@sumohax0r
The platform is certainly not to blame, and ripping off advertisers would be simply short-sighted. I assure you that is not the case.
As to why your campaign failed, there are too many variables for anyone other than your account rep to give you meaningful advice. Contact Steve (stevem@sitescout.com) or John (johnb@sitescout.com)
Ask them about URL targeting. If your campaign was run in the last week, it will have stored performance logs on the backend. Admins have the ability to run detailed reports about where your conversions occured and target only those URLs - assuming there were any conversions. There must also be a good reason for that poor CTR, which is far below average. There are people getting penny clicks with 1-3% CTRs on some placements.
We are also integrating with a couple of data providers to allow both demographic and contextual targeting across the entire reach of the network, which should help everyones CTR and conversion rate.
@MistorToker
For the most part you are right. The RTB exchanges (Admeld/Rubicon/Pubmatic) operate on a rev-share model with the publishers, so there is no margin there, just a mutual incentive for them to yield the highest CPMs possible.
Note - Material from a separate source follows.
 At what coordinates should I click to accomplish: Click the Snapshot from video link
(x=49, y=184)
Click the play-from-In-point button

As for DSPs, the margins are so small compared to the infrastructure/bandwidth costs associated with running a DSP that it's effectively a loss leader without massive volume. You could consider the margin as essentially the cost of ad serving.
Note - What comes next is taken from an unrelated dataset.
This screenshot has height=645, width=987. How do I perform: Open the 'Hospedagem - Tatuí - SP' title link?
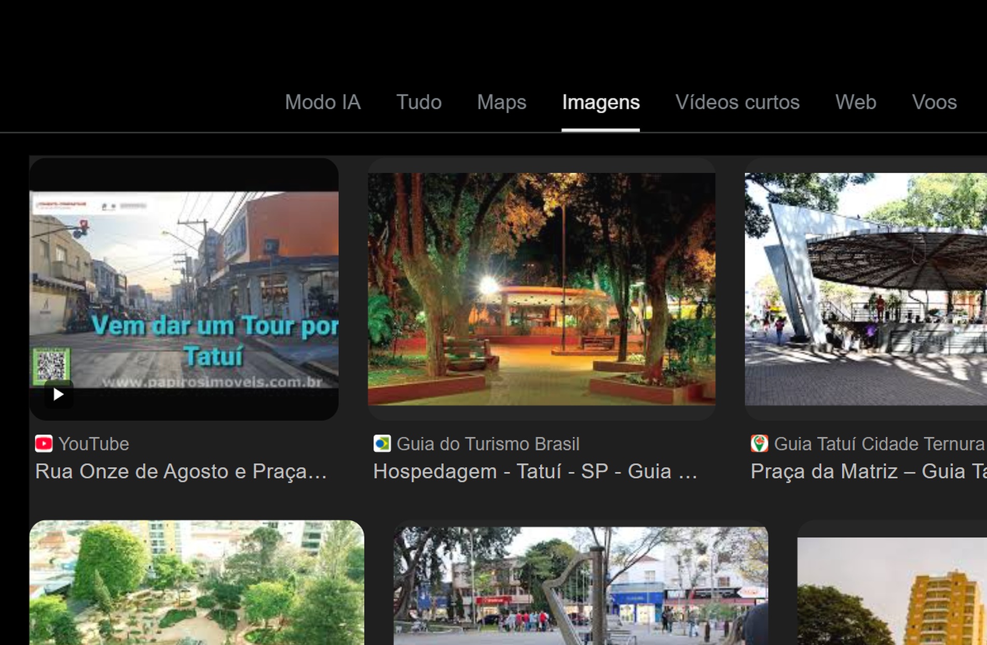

3rd party data provider costs are usually just passed on to advertisers, if and when they choose to use them.
But there are pros and cons to both approaches.
Media buying via RTB...
Pros:
- Lower barrier of entry for advertisers in terms of minimum $ commitment
- Maximum reach across all exchanges
- Integration with targeting data (audience, demographic, contextual, etc.)
- Real-time stats and bidding + all the bells and whistles each DSP brings to their platform
Cons:
- Auction process breeds competition
- Non-guaranteed traffic
- Typically higher session depths (remnant in most cases)
- Strict ad review process and central blocklists in place
Media buying via direct buys...
Pros:
- Guaranteed traffic (impressions)
- Typically lower session depths (resulting in higher CTRs)
- Full control over ad units (using an ad server)
- More flexibility with respect to allowed verticals/ads
Cons:
- Higher barrier of entry for advertisers in terms of minimum $ commitment (IO + 3rd party ad server costs)
- Lack of real-time control over the publisher's traffic
- Lack of integration with 3rd party data providers
- Higher fixed CPMs (you pay for 'premium' inventory)
- Traditional process that requires negotiation, Insertion Order, etc.
- Many publishers are reluctant to deal with affiliates or non-branded advertisers
Even though they are not mutually exclusive, which approach people take depends on their experience and the size of their testing budget.